The whole point of calling our time the anthropocene is to emphasize that we control our destiny. Good, or bad? It's our decision and our responsibility.

I believe a tolerably good outcome is possible, if and only if we work together toward it. It's not a question of predicting. It's a question of deciding.

Though some losses are already behind us and many more are inevitable, there is still much we can celebrate and build upon. We must stop treating the natural world as something to exploit, and start realizing that it is our home. If we do that, we can thrive. The other choices look dire. Why not choose to do our best?


Anonymous said...

Because there is no possibility to restore everything already lost; and because there is little interest in doing so; and because there are far too many humans making far too many demands; and because there is an endless litany of unsolved problems that are still escalating in scope and severity; and because money drives virtually everything, and greed drives even that; and because monetizing everything, including the environment, future, health, happiness and virtually all things found within human civilization - I do not share your "belief" that a "good outcome is possible".

In fact, such a position is, in my own opinion, but based upon several decades of close study, ridiculously optimistic.

The ability to "thrive" can only occur when there is an abundance of resources - which do not exist anymore. Not even democracy can continue without this abundance. But in their wasted absence, we do have an abundance of people - who still want everything that is fast disappearing and are demonstrably "insisting" on taking whatever is left, even if it means extinction (and often does). This is bound to cause conflicts and manifold problems, even beyond the metrics we are measuring today.

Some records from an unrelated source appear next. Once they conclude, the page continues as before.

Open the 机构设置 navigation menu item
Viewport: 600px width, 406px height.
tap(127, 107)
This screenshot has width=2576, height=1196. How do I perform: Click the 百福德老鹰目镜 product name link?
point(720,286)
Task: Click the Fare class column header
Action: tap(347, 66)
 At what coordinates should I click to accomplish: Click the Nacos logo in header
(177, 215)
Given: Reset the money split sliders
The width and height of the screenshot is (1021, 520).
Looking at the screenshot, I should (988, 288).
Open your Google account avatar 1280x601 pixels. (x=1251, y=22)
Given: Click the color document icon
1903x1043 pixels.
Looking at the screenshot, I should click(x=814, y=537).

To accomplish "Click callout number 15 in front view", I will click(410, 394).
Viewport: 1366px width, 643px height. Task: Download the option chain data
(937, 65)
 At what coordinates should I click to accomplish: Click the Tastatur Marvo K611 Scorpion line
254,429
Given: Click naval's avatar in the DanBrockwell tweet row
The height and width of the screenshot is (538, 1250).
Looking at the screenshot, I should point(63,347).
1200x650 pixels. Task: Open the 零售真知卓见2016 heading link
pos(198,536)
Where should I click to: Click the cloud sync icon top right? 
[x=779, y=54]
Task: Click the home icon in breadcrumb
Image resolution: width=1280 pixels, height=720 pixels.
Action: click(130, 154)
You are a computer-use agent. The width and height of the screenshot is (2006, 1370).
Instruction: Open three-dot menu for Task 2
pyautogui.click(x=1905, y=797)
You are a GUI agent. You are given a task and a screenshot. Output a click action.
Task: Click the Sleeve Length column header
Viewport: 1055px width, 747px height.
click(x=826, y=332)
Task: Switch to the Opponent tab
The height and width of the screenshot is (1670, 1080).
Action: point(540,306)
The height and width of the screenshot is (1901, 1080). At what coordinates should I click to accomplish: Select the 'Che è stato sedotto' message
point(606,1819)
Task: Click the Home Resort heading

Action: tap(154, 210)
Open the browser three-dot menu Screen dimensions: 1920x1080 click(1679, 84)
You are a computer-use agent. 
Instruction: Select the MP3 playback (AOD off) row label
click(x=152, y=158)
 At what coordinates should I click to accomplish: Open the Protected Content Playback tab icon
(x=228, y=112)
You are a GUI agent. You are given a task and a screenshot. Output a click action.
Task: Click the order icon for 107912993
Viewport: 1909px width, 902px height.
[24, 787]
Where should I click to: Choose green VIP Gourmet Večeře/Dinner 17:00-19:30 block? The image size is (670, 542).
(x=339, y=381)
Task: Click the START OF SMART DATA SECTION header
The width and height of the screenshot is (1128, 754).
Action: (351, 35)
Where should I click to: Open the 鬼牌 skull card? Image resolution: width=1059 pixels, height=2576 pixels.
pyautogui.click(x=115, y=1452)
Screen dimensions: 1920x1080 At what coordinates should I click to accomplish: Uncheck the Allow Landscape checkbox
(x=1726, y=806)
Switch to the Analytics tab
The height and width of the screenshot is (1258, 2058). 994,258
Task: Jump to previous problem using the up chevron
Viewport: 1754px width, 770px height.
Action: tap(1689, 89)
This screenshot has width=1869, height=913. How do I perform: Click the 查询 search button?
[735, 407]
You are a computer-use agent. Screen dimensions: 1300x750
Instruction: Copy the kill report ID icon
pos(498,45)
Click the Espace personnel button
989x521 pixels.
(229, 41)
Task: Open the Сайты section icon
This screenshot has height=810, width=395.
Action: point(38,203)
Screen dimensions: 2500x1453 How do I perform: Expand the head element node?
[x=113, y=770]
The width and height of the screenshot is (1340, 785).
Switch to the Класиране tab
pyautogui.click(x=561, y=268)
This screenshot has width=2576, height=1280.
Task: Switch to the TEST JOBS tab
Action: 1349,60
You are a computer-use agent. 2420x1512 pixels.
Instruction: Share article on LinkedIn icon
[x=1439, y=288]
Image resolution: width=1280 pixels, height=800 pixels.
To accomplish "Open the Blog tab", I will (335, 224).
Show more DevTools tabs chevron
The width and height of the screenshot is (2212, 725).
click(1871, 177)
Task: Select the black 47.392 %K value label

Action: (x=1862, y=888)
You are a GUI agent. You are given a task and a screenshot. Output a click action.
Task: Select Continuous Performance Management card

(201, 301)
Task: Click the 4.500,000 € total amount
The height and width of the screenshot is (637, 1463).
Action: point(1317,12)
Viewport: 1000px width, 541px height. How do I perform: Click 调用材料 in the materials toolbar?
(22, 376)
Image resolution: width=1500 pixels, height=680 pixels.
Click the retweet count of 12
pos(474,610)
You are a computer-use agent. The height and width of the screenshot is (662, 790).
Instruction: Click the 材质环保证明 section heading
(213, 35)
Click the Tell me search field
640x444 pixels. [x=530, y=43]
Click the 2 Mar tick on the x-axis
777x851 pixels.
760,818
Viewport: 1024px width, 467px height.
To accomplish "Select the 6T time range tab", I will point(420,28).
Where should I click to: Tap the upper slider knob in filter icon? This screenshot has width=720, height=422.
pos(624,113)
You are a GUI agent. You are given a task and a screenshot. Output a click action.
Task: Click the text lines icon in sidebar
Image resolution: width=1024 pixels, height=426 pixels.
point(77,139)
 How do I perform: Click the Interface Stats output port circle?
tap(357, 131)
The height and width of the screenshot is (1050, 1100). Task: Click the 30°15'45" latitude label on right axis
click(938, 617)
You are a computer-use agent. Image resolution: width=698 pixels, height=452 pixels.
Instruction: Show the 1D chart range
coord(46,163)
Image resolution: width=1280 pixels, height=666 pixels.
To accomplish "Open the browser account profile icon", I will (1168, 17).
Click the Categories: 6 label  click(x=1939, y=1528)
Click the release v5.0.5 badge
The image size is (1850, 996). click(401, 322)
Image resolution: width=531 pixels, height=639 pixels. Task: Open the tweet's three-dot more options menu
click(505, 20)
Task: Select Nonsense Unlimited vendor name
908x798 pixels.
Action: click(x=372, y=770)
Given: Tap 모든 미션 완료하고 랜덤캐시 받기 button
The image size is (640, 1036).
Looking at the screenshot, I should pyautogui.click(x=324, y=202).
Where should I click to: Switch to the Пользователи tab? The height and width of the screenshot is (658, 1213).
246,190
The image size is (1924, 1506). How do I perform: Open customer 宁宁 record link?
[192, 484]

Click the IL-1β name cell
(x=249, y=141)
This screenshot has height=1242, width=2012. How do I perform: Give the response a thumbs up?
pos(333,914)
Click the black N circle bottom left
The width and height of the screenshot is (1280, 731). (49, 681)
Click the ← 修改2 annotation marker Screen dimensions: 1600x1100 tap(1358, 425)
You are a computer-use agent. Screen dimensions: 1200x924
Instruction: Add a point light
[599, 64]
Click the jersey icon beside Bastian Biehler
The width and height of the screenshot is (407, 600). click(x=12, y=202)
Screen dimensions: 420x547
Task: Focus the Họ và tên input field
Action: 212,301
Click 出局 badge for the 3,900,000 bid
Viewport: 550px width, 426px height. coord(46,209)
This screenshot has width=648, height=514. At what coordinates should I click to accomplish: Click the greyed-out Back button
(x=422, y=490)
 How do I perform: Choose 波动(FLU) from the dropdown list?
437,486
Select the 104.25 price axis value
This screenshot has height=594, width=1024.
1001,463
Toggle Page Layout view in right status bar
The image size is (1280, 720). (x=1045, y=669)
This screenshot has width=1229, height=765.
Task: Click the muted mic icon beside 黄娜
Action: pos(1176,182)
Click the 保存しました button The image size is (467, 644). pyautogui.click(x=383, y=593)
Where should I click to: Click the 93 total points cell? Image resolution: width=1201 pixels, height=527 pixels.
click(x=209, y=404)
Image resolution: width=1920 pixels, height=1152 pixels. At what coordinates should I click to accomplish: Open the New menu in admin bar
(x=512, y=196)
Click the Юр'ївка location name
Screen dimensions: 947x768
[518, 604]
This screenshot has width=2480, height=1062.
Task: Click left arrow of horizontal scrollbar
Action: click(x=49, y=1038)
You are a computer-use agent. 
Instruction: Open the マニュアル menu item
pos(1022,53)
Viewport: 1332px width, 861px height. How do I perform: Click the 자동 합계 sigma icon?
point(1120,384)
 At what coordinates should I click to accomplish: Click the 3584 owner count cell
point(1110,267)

"The only thing we can be sure of about the future is that it will be absolutely fantastic. So if what I say now seems to you to be very reasonable, then I have failed completely. Only if what I tell you appears absolutely unbelievable, have we any chance of visualizing the future as it really will happen." - Arthur C. Clarke

Hogwash of course. There is more suffering and destruction and misery now then ever before (stats prove this, i.e., more slavery, more hunger, more "bad" of virtually everything). Clarke was just a author, but not prescient.

Honesty dictates we tell the truth and what Clarke projected is not the present or the truth, it was just wishful thinking.

Which is what you are doing in your post - projecting wishful thinking and attempting to declare as truth. Honesty dictates you accept the reality of our common predicament.

We cannot replace all that has now been lost, or all that has now gone extinct, or all that has been consumed, or mined, or tossed away. What remains is but a former fragment of the tremendous abundance that once existed, but it does not exist anymore and there is virtually nothing we can do to bring any of it back.

Wish all you want, but an honest assessment of all that is lost and what little remains, and what this means for 7+ billion, and the events that are unfolding, and what we actually DO know about the future from measurements being taken today, then optimism of any kind is the refuge of denial.

It may make you feel better, but it's just hopium and has no basis in reality or truth.


Those seeking to revise the geological column risk getting what they wish for- the brave new world of the Anthropocene could end up being styled the Neocarboniferous.


Those seeking to revise the geological column do so at their own risk: the brave new world of the Anthropocene could end up being styled the Neocarboniferous.